De aquel asombro inaugural (tan español como Carmen) surgió la principal idea que lo convertiría en el último gran emperador de la moda, comprometido hasta el final de su vida con la persecución de la belleza absoluta: ya fuera en los espléndidos vestidos que concibió para las mujeres más fascinantes de su época (Audrey Hepburn, Jackie O., …) o en la preservada magnificencia de los rosales que adornaban los jardines de sus mansiones, como la que poseía cerca de la Via Appia romana, por donde solían desfilar las victoriosas legiones de César, y el lugar en el que lo encontró la parca.
En un reciente reportaje, The Guardian acumulaba fotos recientes de algunas de las espantosas producciones de ópera que se ofrecen por el mundo, a precio de oro, cuando lo que suelen aportar, en cambio, tantas veces, es basura. De manera literal.
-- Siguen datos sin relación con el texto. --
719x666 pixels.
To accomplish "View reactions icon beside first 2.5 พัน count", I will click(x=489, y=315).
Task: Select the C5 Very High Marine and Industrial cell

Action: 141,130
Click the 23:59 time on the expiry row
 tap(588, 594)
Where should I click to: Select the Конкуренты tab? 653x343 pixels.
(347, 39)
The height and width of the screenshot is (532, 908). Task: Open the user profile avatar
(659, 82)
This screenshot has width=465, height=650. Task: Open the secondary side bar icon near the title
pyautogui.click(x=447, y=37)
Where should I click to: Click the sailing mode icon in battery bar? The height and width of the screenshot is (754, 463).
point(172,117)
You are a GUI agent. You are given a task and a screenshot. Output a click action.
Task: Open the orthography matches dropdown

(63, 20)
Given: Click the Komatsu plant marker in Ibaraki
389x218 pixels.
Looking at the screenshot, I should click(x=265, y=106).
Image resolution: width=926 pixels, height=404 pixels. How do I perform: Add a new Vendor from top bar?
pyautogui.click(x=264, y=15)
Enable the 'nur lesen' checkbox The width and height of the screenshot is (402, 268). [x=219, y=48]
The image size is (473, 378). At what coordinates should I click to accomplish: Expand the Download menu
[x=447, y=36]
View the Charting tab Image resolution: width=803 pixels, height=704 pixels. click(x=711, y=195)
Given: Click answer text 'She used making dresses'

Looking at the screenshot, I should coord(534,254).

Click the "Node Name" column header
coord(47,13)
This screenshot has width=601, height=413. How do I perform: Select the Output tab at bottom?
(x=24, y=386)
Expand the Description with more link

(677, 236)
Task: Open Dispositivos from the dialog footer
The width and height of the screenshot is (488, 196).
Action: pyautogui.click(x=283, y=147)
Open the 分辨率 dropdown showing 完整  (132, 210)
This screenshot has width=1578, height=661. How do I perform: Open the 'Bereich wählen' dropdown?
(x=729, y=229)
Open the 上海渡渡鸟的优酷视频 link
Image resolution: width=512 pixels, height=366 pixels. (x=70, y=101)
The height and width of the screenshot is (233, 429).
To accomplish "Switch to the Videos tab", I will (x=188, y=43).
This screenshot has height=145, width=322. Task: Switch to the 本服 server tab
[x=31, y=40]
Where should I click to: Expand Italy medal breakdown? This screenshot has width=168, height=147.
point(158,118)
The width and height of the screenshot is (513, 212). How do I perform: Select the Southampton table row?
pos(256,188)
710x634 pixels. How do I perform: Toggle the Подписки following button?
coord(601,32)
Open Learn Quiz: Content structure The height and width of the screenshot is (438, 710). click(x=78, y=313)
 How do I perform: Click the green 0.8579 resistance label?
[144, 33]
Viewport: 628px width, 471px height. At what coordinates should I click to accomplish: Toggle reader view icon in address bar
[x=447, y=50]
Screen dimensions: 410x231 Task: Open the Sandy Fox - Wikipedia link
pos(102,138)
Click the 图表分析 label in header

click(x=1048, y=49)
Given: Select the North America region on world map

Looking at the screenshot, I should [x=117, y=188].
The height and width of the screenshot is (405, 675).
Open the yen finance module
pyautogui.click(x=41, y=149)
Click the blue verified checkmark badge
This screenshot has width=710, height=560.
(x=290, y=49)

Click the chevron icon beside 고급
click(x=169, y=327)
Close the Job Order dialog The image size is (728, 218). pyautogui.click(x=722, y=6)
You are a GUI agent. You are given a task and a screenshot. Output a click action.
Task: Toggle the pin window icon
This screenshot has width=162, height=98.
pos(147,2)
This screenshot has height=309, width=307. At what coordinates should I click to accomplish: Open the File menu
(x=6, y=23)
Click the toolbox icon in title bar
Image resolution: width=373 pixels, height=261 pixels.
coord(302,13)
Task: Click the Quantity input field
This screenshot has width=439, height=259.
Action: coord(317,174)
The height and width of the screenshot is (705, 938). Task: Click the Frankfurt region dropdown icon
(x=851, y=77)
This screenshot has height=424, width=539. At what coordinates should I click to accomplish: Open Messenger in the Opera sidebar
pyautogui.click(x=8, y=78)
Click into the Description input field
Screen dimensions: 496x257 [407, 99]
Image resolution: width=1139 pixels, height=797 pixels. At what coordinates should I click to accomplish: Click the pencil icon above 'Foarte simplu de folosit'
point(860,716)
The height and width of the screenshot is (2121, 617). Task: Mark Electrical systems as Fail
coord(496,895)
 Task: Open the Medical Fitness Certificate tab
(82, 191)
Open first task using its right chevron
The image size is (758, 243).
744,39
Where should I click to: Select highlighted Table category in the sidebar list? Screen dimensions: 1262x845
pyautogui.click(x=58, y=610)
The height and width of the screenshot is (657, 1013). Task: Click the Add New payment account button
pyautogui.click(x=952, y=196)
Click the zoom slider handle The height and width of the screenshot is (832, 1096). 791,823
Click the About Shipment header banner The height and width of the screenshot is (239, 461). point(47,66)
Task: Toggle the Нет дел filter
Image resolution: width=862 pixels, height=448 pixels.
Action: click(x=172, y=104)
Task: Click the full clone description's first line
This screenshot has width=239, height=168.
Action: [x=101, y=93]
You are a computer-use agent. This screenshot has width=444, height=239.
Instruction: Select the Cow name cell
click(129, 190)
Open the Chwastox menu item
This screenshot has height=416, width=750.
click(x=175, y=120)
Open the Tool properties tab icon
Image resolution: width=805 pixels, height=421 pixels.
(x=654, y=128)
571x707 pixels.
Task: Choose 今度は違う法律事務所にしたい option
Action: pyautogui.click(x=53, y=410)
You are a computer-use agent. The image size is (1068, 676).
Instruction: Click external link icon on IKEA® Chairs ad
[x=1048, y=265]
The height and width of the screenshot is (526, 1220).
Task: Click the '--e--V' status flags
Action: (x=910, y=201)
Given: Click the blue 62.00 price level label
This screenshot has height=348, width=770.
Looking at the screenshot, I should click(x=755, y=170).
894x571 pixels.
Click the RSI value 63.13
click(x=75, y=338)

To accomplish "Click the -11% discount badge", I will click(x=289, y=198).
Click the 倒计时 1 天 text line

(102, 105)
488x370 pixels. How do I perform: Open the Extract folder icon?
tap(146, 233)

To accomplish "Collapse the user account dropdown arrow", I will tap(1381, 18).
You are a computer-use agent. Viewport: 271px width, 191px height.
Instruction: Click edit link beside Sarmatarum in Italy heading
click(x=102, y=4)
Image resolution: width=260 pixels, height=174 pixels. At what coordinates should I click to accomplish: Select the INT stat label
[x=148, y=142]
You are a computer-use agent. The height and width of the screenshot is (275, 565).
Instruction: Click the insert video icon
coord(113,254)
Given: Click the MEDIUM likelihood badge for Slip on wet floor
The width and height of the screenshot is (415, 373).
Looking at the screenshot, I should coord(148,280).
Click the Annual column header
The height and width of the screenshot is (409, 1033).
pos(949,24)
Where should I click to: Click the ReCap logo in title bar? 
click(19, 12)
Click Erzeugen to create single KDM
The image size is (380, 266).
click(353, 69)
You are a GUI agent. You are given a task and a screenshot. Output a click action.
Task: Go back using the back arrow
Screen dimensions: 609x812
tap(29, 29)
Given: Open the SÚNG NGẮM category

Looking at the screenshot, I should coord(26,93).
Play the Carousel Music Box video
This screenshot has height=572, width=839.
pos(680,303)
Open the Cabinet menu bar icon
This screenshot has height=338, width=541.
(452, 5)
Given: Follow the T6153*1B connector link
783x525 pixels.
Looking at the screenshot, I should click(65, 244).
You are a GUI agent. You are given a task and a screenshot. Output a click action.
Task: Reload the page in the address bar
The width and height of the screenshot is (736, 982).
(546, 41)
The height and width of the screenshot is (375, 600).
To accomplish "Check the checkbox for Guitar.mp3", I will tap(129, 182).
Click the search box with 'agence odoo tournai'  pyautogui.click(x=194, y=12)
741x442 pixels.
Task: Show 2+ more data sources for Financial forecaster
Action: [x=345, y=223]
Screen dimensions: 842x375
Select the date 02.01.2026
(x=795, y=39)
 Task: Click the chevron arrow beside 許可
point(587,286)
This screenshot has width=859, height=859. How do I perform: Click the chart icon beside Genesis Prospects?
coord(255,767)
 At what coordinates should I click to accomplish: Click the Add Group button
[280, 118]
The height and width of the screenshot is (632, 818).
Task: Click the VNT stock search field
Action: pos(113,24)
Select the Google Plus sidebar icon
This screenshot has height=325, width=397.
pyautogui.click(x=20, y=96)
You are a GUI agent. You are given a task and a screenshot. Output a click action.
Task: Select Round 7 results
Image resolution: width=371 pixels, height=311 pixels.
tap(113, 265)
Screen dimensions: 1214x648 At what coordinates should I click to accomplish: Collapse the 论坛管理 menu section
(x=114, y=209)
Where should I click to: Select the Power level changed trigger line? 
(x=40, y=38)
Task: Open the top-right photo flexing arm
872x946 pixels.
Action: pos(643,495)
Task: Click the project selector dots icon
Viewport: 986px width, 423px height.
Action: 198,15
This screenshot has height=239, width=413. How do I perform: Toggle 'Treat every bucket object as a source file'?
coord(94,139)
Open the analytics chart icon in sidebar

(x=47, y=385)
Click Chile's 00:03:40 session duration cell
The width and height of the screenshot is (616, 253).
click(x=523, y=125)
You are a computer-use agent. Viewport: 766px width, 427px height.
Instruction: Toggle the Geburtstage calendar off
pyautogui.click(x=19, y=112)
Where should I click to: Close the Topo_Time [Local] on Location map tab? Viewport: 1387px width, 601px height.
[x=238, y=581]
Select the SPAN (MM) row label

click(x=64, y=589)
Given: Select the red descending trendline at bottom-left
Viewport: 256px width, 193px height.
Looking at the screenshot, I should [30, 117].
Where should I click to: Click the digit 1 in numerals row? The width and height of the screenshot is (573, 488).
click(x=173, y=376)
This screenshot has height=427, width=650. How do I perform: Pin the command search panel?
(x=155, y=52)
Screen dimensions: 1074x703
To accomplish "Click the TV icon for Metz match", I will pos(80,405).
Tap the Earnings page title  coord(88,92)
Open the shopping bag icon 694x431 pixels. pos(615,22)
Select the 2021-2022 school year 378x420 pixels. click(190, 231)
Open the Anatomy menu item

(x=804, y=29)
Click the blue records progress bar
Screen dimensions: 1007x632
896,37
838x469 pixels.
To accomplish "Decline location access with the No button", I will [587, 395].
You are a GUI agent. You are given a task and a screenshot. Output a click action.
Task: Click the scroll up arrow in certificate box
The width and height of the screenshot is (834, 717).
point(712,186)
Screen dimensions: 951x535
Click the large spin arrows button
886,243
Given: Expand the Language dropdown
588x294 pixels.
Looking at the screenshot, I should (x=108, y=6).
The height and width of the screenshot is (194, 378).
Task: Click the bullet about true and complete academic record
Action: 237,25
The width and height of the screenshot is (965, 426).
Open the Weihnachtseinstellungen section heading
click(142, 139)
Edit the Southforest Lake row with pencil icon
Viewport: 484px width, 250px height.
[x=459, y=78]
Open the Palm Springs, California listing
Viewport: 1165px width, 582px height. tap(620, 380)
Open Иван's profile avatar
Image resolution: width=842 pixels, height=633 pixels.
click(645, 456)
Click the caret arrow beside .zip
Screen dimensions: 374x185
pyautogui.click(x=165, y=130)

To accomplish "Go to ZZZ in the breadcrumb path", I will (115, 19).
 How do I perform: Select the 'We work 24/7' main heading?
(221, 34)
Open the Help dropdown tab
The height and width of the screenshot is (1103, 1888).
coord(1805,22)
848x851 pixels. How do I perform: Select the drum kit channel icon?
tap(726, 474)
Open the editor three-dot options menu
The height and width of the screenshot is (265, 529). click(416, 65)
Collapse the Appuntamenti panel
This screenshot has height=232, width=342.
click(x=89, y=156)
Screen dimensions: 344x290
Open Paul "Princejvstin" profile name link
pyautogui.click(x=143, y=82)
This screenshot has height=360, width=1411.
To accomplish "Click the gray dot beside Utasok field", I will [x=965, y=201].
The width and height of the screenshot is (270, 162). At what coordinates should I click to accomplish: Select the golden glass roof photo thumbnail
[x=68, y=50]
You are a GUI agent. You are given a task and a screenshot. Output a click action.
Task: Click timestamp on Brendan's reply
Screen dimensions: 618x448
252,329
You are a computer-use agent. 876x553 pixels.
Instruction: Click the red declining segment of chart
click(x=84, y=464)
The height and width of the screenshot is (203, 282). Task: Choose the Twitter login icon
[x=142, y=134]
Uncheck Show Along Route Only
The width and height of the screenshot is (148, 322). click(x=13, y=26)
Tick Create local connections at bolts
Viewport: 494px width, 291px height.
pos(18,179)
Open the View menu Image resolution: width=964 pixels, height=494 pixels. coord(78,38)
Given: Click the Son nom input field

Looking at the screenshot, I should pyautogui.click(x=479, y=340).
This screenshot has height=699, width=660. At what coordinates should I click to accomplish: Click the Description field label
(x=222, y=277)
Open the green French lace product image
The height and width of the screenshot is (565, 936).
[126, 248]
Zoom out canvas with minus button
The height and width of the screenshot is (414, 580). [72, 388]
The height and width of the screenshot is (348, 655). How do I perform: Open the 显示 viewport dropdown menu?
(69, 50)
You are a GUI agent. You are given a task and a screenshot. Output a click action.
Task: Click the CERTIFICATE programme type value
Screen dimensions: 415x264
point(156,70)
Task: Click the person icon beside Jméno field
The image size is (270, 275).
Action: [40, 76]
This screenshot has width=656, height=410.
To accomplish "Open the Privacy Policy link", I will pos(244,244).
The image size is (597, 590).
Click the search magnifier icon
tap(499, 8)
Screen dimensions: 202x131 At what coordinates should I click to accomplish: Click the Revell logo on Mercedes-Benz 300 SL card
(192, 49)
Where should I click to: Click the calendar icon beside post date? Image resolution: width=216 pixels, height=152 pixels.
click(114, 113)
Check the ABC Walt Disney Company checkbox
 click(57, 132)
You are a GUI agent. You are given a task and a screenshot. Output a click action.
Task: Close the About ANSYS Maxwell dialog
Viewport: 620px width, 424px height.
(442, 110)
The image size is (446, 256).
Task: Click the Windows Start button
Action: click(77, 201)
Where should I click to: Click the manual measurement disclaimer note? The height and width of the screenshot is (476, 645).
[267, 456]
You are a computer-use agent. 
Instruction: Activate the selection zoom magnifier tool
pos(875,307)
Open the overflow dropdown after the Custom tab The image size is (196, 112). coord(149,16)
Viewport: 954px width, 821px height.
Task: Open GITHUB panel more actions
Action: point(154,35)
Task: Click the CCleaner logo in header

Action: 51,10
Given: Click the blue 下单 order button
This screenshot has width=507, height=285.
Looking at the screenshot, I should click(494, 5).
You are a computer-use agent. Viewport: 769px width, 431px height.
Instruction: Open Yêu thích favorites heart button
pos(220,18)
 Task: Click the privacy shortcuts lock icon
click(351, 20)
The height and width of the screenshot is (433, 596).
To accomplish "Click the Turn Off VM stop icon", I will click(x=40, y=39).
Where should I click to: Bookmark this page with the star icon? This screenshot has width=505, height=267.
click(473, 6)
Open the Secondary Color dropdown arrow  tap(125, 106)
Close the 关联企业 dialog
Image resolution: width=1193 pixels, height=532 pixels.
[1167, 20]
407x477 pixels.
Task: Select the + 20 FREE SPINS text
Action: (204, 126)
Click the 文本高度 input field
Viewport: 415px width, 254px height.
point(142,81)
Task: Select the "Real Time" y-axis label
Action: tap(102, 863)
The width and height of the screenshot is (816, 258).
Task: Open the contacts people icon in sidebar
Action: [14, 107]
Las imágenes del medio británico son un catálogo de los despojos, materiales de construcción o deshechos hospitalarios con los que muchas escenografías actuales pretenden ofrecer un reflejo, a través de las obras de grandes creadores del pasado (e incluso alguno actual), de lo horrible que resulta vivir en este asco de mundo que nos ha tocado; así se trate de una desenfrenada comedia de Rossini.
Si un nuevo proyecto de aquel tempranamente conmovido Valentino acudiera hoy al Liceo y cerrase los ojos volvería a congraciarse con la belleza absoluta gracias a la extraordinaria voz de Lise Davidsen, fiel intérprete de lo que Wagner quiso transmitir a través de su música.
Pero si se le ocurriera abrirlos en este u otro teatro, quizá ya nunca soñara con vestir a las señoras como primeras damas de legendarios reinos donde aún se veneraba la hermosura bien cosida al artificio que hace soñar.
Posiblemente acabaría alquilando su talento para alguna multinacional de la uniformidad despersonalizada, y si alguien le encargar diseñar el vestuario de una ópera, propondría alguna variante de los pijamas con los que tantos adolescentes acuden hoy a sus citas de fin de semana, última expresión del desenfado.